Saturday, February 12, 2022

Crowdfunding Lessons from the Spice DAO

What if we get a huge bunch of people together and buy something that lets us do fun things with a book that we all love, while making it accessible as never before? Great idea, isn't it?

If that sounds familiar, maybe you've heard of Unglue.it, a web site we launched 10 years ago? We asked people what book they wished was free to everyone and the number one answer was Douglas Adams' Hitchhikers Guide to the Galaxy. We talked to the literary agent for the Adams estate, and long story short, the rights entanglements made that impossible for any amount of money. We had a success with a seminal Anthropology book, but the intersection between books people were excited about and books that authors were willing to license openly was small. Probably you haven't heard of the site, but while it has focused on building a catalog of open-access books (now over 100,000 titles!) we still crowd fund a book here and there, most recently an academic monograph.

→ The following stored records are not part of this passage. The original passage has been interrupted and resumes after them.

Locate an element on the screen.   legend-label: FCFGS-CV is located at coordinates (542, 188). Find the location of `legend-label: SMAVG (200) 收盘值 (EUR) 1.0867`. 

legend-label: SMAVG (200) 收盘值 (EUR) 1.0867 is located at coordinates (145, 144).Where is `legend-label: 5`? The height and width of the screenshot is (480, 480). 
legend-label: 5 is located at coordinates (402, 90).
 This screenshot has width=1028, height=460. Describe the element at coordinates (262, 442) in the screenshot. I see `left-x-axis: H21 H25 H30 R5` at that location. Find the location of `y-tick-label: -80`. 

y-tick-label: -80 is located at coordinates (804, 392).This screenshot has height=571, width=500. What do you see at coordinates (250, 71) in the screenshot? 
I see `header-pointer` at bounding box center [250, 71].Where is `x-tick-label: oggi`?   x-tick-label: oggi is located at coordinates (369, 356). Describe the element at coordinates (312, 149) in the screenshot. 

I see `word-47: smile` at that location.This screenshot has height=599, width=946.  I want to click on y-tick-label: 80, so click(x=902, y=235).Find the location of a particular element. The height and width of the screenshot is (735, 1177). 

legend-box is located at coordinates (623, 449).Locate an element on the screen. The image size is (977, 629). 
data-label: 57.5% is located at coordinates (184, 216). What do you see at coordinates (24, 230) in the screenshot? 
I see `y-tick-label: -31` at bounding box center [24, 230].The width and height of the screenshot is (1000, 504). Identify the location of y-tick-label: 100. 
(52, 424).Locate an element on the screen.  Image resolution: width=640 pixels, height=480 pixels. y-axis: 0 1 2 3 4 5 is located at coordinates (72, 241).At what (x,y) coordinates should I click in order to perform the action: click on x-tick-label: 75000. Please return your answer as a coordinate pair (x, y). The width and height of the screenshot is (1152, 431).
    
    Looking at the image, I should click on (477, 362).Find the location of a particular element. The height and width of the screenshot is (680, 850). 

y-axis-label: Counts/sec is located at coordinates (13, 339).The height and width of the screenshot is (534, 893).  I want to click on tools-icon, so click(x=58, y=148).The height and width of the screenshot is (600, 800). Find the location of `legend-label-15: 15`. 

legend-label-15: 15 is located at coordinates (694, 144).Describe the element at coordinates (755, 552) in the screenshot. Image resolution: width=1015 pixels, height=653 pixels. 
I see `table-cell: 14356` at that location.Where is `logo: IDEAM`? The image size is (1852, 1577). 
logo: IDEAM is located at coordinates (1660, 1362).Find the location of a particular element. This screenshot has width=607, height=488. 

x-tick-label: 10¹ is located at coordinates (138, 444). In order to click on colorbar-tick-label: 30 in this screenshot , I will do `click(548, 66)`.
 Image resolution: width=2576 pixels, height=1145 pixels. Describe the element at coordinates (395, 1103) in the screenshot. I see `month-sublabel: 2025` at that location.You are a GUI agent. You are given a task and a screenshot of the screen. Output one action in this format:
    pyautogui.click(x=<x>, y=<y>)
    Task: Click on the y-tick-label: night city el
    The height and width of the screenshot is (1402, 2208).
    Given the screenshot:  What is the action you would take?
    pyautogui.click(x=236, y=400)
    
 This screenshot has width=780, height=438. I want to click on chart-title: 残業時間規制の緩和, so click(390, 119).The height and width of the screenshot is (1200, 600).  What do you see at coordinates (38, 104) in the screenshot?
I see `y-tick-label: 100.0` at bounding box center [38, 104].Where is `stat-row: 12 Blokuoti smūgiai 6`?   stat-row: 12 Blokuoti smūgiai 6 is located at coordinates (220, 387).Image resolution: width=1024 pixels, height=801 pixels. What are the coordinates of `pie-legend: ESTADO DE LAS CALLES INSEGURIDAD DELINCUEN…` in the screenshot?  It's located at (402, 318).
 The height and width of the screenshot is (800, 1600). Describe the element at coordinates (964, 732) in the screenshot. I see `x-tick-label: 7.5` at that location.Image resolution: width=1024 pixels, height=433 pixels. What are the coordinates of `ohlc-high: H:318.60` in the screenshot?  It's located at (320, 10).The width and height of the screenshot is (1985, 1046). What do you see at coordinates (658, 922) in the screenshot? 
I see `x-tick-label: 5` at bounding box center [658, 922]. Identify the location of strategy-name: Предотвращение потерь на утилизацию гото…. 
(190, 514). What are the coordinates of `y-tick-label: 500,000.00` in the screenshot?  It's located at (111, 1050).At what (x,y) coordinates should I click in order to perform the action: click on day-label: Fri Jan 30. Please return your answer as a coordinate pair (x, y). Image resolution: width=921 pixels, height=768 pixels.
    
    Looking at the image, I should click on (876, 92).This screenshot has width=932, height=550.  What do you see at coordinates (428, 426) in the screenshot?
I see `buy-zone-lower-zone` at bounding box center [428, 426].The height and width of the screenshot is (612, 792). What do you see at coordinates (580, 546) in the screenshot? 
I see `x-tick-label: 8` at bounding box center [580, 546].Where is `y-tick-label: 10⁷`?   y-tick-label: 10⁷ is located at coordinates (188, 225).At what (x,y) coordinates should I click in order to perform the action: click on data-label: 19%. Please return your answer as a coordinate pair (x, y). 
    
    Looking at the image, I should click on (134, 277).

Probably you HAVE heard about Spice DAO, a "Distributed Autonomous Organization" that sprinkled some magic blockchain dust on an auction for a copy of Alejandro Jodorowosky's movie treatment of Frank Herbert's novel.

Web3 enthusiasts came through for Spice DAO, "crowdraising" enough to win the auction for €2.66M, though Christie's estimate for the item was only €25-35,000.

Spice DAO vows that:

Instead of letting it remain hidden away in private collections, Spice DAO crowdraised funds ... to collectively explore options to digitally preserve the manuscript, make it accessible to the public for the very first time, and develop creative projects inspired by the vision Jodorowsky set forth.

Predictably, the success of Spice DAO led to widespread ridicule , because:

  • The price paid was 100X the esimate
  • Nothing about the item purchased gave them any rights to "make it accessible" or "develop creative projects" it inspired.
  • Images of another copy were already freely available on the internet. But no more. Ironically, the publicity around Spice DAO seems to have knocked the images off of the internet!
  • Even the DAO's website https://dune.foundation/ is no longer online, most likely trademark infringement. (archived version linked above.)

One crypto lesson: a DAO constructed this way may get ripped off in an auction. Even if the seller was not using shills to see inside the DAO and bid up the price, the DAO was vulnerable to crypto-pranksters (or arbitrageurs?) who knew exactly what the DAO was forced to bid by its "smart" contract to avoid dissolution.

Despite all that, the 2.1 Billion "Spice" tokens given to crowdraise participants are still worth over 800,000 "dollars", according to Coinmarket, so maybe the product here is a convincing story for unregistered securities that apart from representing something tangible, can be used for tax evasion and money laundering. And the team seems to have had a crash course in copyright law:

After two months of outreach, conversations with former business partners and consultations with legal counsel we have not been able to reach an agreement with any of the rights holders involved in the creation of the contents of the book of collected storyboards of Jodorowsky’s Dune. (medium)

Spice DAO, like most successful crowd-funding projects, had a good story, and clearly that's worth a lot. There's still a big difference between a good story and an honest, well informed story. Crowdfunding services such as Unglue.it are limited by all the facts they have to deal with. But magic crypto dust has a certain reality. The crowd-raise generation of tokens that can be bought and sold in free markets allows participants to dream that their tokens will increase in value, and they very well could. In the real world, Spice DAO spent the equivalent of $300,000 to create the liquidity pool needed to distribute the SPICE tokens. Which makes credit card fee seem like a bargain! But dreams are priceless. 

At least with "conventional" crowd funding, you know there's some accountability if you're investing in a nightmare!